There was an elevated but imprecise association between both parents having BAP and a child being in the Mild Language and Motor Delay with Dysregulation class compared to the Significant Developmental Delay with Repetitive Motor Behaviors class. The prevalence of BAP for any parent in our study was 19.0%, which is consistent with the literature that estimates prevalence between 10% and 50% (Dawson et al., 2007; Gerdts and Bernier, 2011; Lainhart et al., 2002; Lyall et al., 2014; Maxwell et al., 2013; Sasson et al., 2013a; Seidman et al., 2012) with lower prevalence among mothers of children with BAP (Gerdts and Bernier, 2011) (6.9% in our sample); consequently, statistical power is an issue when trying to assess the combined effects of having two parents with BAP. Our results for mothers alone being BAP+ compared to both parents being BAP−, which were imprecise, were similar in direction, but smaller in magnitude than results when fathers alone or both parents were BAP+. This result is in line with previous studies that found no or much weaker associations between maternal BAP and child scores on ASD measures of symptomatology relative to associations with paternal BAP (De la Marche et al., 2015; Losh et al., 2012; Maxwell et al., 2013; Schwichtenberg et al., 2010; Smith et al., 2009). This difference between parents with BAP could be a result of our limited sample size, or a reflection of differing etiologic mechanisms based on parent of origin. Parents may transmit genes or epigenetic dysregulation that cause ASD through sex-specific pathways (Flashner et al., 2013; Gerdts and Bernier, 2011; Keverne, 1997).
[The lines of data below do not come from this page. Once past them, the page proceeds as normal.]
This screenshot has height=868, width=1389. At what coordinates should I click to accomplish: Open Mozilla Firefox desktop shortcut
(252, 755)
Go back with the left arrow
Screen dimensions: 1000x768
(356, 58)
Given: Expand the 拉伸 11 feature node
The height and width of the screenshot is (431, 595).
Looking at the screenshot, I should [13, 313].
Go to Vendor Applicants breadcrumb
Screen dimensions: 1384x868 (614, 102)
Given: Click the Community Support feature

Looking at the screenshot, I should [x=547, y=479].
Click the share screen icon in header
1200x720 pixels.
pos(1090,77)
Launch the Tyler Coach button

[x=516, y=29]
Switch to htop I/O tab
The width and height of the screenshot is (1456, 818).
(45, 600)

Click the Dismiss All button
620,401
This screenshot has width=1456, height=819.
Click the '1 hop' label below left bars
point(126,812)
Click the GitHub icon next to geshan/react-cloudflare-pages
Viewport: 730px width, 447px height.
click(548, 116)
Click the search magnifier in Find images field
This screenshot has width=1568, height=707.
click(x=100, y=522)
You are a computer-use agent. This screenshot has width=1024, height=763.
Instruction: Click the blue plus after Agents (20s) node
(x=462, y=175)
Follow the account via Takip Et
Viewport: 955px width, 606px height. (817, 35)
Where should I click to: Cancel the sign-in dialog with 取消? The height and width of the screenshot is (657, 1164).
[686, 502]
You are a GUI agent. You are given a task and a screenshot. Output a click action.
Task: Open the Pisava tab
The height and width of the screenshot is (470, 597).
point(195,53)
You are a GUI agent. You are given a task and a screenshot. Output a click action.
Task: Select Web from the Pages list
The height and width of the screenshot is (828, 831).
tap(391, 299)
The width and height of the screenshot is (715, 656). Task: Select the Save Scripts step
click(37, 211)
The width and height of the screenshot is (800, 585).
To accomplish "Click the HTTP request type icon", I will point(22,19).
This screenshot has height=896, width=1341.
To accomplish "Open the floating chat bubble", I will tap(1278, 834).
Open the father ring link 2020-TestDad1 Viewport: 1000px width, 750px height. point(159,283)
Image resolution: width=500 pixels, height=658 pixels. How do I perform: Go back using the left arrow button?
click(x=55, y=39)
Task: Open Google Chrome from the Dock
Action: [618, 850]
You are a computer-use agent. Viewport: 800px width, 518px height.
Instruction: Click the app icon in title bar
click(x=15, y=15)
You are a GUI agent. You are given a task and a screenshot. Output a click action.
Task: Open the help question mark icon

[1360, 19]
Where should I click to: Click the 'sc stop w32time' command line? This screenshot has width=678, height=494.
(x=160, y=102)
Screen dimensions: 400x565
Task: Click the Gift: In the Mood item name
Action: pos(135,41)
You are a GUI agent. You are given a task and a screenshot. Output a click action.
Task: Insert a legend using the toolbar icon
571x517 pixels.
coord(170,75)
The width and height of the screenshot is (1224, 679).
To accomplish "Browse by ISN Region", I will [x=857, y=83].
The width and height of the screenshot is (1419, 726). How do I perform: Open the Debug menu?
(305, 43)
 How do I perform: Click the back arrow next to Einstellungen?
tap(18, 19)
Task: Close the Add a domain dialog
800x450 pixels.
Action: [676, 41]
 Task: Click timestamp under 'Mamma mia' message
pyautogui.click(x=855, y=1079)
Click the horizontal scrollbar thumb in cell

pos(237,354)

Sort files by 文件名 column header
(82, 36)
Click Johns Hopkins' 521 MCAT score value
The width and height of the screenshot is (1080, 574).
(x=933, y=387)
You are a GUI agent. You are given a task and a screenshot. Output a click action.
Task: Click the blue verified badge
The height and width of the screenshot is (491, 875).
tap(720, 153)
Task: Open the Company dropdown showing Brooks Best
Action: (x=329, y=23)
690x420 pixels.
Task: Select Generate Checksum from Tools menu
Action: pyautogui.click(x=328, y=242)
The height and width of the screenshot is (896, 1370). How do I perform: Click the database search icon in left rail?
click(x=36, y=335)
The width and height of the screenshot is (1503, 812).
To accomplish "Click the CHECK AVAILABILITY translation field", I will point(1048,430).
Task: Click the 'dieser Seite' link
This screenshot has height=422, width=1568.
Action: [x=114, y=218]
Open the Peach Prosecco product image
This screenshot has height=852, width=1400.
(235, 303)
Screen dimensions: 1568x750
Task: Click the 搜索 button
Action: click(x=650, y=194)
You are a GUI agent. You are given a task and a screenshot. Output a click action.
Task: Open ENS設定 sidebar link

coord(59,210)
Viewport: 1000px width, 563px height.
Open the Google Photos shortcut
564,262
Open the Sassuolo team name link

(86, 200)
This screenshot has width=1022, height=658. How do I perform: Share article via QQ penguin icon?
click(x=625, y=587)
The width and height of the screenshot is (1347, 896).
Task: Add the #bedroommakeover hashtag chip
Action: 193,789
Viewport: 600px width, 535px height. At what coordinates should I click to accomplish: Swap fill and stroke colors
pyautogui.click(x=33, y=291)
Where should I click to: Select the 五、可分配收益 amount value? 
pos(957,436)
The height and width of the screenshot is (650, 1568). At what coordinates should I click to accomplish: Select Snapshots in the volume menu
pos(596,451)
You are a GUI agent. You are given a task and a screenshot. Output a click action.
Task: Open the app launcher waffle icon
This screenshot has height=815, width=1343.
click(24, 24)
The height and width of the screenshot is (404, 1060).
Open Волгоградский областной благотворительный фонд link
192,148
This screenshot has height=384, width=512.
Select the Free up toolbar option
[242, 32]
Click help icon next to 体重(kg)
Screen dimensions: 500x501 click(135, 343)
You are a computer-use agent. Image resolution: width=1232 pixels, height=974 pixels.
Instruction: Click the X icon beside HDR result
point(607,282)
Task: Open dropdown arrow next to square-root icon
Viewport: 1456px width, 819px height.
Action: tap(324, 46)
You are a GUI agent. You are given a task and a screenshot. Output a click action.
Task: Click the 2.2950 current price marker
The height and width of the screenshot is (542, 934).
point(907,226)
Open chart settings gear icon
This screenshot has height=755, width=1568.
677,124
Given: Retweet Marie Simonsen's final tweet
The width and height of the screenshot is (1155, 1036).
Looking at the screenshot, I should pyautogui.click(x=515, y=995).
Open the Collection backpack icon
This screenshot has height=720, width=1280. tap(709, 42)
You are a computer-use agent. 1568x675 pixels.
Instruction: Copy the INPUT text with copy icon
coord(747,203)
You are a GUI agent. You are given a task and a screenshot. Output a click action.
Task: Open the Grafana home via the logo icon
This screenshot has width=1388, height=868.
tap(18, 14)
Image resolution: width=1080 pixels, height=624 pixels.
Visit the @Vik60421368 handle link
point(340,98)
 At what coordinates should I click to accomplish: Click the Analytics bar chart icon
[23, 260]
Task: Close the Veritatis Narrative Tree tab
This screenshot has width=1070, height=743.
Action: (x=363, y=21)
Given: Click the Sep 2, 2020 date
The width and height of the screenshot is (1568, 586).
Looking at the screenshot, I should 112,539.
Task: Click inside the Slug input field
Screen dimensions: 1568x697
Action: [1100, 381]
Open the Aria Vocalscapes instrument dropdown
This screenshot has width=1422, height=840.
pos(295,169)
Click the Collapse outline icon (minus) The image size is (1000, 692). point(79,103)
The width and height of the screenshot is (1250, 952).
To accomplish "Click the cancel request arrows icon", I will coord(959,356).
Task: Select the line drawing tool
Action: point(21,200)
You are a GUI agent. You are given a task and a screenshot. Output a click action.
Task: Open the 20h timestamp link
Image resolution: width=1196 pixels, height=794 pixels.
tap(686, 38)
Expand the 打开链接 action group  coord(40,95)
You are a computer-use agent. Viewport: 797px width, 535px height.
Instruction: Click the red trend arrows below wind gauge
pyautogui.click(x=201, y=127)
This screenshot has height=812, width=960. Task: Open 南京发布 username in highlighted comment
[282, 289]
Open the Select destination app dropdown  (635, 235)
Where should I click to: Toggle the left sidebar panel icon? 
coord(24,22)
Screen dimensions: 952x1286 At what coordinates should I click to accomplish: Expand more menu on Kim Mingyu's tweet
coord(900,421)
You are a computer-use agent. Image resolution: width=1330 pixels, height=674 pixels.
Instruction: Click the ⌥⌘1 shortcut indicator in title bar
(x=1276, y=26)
A population-based study found that heritable effects from the mother explained neither ASD liability nor ASD subtype; while in contrast, overall additive genetic variable accounted for a large proportion of ASD variability (Yip et al., 2017). Future work with a larger sample of mothers with BAP will allow us to better assess the sex-related genetic effects of BAP as an endophenotype.

In the full SEED sample, there was no statistically significant difference in class distribution between boys and girls (Wiggins et al., 2017), and qualitatively, our results did not show modification of the association between parental BAP and child ASD phenotype by child sex. Child sex may play a role in ASD etiology, based on a “female protective effect” (Jacquemont et al., 2014) or differences related to diagnostic practice and under-identification of ASD in females (Begeer et al., 2013). However, our results suggest that pathways associated with parental BAP do not drive sex differences in ASD. Caution is warranted given the imprecision of our findings because of limited sample size. Further work should explore how parental BAP relates to the biological mechanisms that lead to female ASD in a larger sample of girls.

Our ability to investigate whether the paternal versus maternal BAP was more strongly associated with the child’s phenotype was limited by the low prevalence of having both parents BAP+ or only mothers that were BAP+. The ability to investigate whether the associations differed by child’s sex was also limited by the small number of girls. We aim to statistically assess these associations with larger samples in the future. In this work, 183 children were missing parental SRS-A data. Sensitivity analyses that weighted for this missingness had results similar to the full sample missing indicator approach. We did not know who acted as the informant on the SRS-A for 37.5% of fathers and 75.7% of mothers. It is likely that some mothers and fathers filled out SRS-As on themselves and this could affect accuracy in reporting BAP (De la Marche et al., 2015; Sasson et al., 2014). The effect of this self-reporting on the SRS-A in our study would likely lead to non-differential misclassification, since reporting method would not be associated with BAP status or child phenotype (Constantino and Gruber, 2012; De la Marche et al., 2015).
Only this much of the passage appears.